## Description of the task
Pull out every line of the records below that contains the string "section", matching its case exactly.

start Records supplied

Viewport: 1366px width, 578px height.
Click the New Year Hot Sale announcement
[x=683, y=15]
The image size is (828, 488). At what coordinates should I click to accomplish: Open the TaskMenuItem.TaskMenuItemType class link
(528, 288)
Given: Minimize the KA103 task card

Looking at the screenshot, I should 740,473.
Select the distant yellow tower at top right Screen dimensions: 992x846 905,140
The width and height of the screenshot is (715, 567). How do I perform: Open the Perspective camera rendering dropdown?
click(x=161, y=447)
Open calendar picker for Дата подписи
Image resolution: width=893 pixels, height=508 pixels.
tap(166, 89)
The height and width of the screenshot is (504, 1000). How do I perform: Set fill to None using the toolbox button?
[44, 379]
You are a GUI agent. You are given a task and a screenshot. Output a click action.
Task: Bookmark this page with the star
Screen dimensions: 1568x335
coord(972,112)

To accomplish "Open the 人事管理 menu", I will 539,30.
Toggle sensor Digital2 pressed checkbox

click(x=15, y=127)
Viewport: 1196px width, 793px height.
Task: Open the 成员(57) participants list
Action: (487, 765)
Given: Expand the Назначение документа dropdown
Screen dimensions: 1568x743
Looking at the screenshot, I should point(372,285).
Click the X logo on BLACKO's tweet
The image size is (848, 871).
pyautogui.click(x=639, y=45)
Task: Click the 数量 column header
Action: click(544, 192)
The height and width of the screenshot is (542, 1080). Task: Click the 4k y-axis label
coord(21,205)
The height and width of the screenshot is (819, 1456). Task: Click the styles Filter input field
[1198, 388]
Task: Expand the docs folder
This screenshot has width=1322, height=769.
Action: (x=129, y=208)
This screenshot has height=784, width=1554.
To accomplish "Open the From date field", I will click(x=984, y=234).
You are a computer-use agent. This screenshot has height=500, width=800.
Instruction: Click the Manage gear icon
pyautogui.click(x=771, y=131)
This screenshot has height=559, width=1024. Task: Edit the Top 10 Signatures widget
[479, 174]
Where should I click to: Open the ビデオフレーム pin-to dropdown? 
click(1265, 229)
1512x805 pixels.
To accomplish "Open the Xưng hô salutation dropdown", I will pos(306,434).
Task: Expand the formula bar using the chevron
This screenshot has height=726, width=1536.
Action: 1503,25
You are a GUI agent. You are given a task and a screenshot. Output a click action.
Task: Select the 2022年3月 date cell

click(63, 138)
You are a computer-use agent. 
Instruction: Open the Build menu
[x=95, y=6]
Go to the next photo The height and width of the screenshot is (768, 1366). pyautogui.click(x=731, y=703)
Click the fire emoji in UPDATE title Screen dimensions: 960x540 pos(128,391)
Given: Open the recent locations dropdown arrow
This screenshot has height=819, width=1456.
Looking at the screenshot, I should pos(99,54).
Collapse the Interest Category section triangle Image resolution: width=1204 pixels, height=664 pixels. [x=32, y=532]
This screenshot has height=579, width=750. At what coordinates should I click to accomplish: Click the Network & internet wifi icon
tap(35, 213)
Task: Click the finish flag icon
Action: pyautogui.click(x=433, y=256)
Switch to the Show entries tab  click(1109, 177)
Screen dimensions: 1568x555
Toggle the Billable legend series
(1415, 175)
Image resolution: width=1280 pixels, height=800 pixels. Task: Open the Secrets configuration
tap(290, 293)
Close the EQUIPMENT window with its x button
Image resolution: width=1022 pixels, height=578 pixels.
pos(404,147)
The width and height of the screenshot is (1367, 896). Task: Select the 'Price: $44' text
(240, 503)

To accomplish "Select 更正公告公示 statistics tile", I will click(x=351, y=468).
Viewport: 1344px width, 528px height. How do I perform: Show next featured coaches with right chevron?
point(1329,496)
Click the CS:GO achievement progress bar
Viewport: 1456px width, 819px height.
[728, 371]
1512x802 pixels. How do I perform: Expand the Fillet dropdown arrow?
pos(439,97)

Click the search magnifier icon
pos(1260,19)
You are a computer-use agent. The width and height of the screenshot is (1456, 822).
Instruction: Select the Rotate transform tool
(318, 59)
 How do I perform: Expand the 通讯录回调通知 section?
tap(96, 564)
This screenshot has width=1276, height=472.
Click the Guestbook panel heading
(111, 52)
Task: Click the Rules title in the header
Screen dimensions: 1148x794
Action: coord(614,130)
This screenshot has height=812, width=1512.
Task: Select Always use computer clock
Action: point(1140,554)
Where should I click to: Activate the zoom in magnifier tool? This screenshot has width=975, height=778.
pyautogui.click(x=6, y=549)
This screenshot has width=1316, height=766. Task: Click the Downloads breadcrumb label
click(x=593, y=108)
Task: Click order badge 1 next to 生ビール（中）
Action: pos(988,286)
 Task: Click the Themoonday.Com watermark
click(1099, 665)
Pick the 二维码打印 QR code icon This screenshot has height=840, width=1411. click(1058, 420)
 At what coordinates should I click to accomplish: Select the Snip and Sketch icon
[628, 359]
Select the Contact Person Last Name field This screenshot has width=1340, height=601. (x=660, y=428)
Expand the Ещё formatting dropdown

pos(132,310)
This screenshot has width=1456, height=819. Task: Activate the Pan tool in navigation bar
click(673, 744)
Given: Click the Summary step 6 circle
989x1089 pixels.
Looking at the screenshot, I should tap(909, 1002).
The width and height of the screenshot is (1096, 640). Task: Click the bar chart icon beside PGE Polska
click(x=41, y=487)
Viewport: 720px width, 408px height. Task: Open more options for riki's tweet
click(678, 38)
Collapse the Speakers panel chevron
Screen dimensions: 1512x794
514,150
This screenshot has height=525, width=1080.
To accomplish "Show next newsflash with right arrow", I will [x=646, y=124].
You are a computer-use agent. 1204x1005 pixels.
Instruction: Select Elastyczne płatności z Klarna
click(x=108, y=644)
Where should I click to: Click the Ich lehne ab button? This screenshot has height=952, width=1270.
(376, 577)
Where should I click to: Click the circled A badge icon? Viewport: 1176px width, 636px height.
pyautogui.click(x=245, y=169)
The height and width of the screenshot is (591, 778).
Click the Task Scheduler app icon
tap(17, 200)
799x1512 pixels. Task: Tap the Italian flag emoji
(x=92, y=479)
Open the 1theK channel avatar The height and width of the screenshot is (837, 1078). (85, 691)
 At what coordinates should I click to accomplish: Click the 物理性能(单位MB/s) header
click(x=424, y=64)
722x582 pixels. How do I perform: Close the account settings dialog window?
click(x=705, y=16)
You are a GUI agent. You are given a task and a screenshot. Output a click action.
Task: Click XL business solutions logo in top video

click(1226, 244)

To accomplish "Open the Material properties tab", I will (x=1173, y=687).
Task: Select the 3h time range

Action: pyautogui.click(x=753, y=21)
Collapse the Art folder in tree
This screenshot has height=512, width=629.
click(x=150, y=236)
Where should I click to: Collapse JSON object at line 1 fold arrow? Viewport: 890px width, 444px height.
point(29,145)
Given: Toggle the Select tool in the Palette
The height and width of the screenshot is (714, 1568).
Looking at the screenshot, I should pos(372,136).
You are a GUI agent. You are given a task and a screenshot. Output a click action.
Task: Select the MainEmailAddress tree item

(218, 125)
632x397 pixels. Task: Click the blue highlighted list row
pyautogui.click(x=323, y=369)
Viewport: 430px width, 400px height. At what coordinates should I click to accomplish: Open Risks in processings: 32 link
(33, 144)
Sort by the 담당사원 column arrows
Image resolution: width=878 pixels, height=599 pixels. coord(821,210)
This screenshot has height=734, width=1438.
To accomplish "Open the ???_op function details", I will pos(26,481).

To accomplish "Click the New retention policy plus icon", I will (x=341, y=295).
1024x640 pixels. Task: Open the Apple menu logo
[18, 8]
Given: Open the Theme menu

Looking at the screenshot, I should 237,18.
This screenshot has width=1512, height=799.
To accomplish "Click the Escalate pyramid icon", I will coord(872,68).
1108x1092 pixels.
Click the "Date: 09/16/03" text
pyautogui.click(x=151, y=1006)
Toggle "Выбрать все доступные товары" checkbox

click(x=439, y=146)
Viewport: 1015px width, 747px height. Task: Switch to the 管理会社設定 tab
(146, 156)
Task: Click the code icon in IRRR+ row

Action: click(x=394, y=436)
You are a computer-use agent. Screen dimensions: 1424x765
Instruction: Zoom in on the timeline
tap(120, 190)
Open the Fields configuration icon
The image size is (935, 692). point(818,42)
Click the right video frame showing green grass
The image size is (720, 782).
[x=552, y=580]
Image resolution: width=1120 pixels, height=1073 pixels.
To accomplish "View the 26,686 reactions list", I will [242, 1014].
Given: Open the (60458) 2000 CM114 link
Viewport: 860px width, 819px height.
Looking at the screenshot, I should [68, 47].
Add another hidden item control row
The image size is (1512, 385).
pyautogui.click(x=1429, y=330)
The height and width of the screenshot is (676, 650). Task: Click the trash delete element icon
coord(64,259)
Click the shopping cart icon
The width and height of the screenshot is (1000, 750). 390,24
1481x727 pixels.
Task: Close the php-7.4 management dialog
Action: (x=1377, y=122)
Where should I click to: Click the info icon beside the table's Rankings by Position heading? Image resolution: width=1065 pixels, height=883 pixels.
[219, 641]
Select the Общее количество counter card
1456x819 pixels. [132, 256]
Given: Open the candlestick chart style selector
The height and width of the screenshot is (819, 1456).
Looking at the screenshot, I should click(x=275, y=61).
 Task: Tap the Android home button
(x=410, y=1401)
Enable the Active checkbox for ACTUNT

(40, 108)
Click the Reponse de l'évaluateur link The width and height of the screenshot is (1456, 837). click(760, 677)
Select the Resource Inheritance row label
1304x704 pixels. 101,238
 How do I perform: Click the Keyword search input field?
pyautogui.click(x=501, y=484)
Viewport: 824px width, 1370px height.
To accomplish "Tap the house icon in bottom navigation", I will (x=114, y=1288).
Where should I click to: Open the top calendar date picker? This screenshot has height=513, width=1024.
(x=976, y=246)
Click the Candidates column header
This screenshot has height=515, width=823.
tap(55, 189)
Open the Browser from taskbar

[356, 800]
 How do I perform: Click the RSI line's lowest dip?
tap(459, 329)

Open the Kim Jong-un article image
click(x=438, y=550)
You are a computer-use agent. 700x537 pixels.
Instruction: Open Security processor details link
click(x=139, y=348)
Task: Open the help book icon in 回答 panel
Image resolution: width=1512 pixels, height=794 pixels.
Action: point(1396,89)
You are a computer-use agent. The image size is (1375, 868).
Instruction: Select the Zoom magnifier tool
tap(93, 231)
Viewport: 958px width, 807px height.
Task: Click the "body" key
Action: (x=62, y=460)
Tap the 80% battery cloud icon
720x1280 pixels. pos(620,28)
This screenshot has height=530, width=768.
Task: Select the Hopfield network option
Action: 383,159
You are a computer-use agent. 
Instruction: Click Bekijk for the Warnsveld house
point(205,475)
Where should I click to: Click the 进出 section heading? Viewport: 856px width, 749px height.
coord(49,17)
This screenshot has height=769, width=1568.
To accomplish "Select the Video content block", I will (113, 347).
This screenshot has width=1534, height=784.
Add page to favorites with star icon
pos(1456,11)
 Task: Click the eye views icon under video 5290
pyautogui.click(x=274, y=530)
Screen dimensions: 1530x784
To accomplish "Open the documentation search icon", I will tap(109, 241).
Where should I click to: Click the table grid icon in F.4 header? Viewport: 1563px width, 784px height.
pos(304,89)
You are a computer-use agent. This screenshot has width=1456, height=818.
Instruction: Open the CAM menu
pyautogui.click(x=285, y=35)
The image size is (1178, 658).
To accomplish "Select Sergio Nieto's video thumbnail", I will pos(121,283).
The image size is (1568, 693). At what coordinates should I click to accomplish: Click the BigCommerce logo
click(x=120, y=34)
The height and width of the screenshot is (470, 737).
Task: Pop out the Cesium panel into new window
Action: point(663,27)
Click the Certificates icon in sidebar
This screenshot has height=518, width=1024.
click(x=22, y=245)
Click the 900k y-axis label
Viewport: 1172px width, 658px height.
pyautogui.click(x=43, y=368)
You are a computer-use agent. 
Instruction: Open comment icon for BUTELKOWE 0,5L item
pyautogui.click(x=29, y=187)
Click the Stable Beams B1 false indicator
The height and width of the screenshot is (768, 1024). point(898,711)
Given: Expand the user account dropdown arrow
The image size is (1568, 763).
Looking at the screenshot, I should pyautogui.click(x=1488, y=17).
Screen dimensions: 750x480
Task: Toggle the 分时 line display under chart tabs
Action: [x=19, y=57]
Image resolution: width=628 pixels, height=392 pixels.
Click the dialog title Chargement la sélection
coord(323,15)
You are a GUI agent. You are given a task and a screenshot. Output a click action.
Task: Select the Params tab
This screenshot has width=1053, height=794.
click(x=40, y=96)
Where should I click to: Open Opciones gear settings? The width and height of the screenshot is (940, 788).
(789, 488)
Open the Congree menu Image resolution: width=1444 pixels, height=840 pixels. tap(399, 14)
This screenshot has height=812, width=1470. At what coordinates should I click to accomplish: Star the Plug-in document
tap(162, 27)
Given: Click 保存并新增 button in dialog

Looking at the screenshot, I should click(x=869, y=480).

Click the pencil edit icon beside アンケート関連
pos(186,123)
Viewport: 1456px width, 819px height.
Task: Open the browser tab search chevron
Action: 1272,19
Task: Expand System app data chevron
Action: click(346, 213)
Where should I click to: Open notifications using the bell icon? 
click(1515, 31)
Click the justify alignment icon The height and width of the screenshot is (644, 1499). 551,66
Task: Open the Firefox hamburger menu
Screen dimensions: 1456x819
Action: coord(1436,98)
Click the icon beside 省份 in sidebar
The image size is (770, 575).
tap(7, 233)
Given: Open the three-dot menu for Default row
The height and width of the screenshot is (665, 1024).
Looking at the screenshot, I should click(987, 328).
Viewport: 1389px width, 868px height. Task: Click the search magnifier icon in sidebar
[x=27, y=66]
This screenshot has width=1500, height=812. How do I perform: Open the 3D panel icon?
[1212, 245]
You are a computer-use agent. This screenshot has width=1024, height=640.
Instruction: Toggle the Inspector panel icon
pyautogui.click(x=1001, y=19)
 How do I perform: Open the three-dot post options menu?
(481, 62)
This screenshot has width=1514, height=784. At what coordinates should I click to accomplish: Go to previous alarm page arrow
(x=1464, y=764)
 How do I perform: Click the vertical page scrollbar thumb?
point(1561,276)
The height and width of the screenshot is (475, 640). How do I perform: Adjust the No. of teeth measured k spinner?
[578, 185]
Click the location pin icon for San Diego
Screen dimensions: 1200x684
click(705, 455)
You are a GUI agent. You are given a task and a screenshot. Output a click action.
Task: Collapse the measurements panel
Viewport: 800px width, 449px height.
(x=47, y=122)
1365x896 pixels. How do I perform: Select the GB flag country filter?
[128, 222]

end Records supplied

## The response
Collapse the Interest Category section triangle Image resolution: width=1204 pixels, height=664 pixels. [x=32, y=532]
 How do I perform: Expand the 通讯录回调通知 section?
Where should I click to: Click the 进出 section heading? Viewport: 856px width, 749px height.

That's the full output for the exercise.